The man, whom the others called Licky, led him out into a hot, bright morning that dazzled his eyes. Leaving his cell he had felt the spell-bonds loosen and fall away, but there were other spells woven about other buildings of the place, especially around a tall stone tower, filling the air with sticky lines of resistance and repulsion. If he tried to push forward into them his face and belly stung with jabs of agony, so that he looked at his body in horror for the wound; but there was no wound. Gagged and bound, without his voice and hands to work magic, he could do nothing against these spells. Licky had tied one end of a braided leather cord around his neck and held the other end, following him. He let Otter walk into a couple of the spells, and after that Otter avoided them. Where they were was plain enough: the dusty pathways bent to miss them.
Leashed like a dog, he walked along, sullen and shivering with sickness and rage. He stared around him, seeing the stone tower, stacks of wood by its wide doorway, rusty wheels and machines by a pit, great heaps of gravel and clay. Turning his sore head made him d
izzy.
“If you’re a dowser, better dowse,” said Licky, coming up alongside him and looking sidelong into his face. “And if you’re not, you’d better dowse all the same. That way you’ll stay above ground longer.”
A man came out of the stone tower. He passed them, walking hurriedly with a queer shambling gait, staring straight ahead. His chin shone and his chest was wet with spittle leaking from his lips.
“That’s the roaster tower,” said Licky. “Where they cook the cinnabar to get the metal from it. Roasters die in a year or two. Where to, dowser?”
After a bit Otter nodded left, away from the grey stone tower. They walked on towards a long, treeless valley, past grass-grown dumps and tailings.
“All under here’s worked out long since,” Licky said. And Otter had begun to be aware of the strange country under his feet: empty shafts and rooms of dark air in the dark earth, a vertical labyrinth, the deepest pits filled with unmoving water. “Never was much silver, and the watermetal’s long gone.
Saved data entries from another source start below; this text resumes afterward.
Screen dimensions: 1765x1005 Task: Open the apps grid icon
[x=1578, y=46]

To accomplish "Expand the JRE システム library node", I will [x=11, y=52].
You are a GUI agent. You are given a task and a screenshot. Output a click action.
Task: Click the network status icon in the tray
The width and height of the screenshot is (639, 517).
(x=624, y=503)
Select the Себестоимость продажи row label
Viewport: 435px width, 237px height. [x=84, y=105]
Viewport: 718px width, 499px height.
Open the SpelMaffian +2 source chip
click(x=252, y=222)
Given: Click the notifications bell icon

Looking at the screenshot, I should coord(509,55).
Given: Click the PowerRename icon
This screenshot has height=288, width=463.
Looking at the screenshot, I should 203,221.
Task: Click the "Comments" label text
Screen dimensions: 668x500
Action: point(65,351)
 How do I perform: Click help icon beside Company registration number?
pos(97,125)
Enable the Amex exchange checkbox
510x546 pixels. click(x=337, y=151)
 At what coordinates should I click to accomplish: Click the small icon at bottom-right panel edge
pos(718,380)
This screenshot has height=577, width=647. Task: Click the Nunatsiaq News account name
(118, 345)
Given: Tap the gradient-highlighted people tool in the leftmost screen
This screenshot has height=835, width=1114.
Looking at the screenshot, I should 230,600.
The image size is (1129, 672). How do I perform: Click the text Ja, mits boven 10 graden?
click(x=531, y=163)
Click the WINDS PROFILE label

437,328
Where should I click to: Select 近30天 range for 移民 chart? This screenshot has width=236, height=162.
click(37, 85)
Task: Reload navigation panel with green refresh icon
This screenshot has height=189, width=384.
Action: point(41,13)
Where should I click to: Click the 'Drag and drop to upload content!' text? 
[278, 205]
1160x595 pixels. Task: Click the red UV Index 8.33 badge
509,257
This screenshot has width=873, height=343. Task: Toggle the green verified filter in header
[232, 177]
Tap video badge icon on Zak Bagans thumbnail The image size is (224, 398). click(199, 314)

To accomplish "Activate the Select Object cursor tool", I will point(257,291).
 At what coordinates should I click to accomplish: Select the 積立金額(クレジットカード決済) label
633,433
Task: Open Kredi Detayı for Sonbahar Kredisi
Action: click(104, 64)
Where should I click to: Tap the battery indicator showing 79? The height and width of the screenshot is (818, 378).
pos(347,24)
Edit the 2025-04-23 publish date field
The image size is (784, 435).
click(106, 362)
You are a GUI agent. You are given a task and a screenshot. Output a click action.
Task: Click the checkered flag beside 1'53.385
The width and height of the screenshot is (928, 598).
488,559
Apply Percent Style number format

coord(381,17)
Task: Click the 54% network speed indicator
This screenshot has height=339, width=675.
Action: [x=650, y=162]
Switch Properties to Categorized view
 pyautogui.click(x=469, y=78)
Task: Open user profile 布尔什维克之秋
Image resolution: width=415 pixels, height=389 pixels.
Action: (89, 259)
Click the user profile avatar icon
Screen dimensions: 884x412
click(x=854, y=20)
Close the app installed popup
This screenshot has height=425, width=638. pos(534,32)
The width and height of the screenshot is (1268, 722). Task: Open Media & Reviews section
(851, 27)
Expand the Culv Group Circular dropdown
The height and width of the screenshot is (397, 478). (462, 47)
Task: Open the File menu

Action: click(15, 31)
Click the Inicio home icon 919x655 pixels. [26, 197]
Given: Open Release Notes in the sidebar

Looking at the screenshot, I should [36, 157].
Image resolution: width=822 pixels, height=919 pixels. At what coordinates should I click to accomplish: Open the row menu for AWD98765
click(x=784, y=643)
Listen, young ’un, do you even know what cinnabar is?”
Otter shook his head.
“I’ll show you some. That’s what Gelluk’s after. The ore of watermetal. Watermetal eats all the other metals, even gold, see. So he calls it the King. If you find him his King, he’ll treat you well. He’s often here. Come on, I’ll show you. Dog can’t track till he’s had the scent.”
Licky took him down into the mines to show him the gangues, the kinds of earth the ore was likely to occur in. A few miners were working at the end of a long level.
Because they were smaller than men and could move more easily in narrow places, or because they were at home with the earth, or most likely because it was the custom, women had always worked the mines of Earthsea. These miners were free women, not slaves like the workers in the roaster tower. Gelluk had made him foreman over the miners, Licky said, but he did no work in the mine; the miners forbade it, earnestly believing it was the worst of bad luck for a man to pick up a shovel or shore a timber. “Suits me,” Licky said.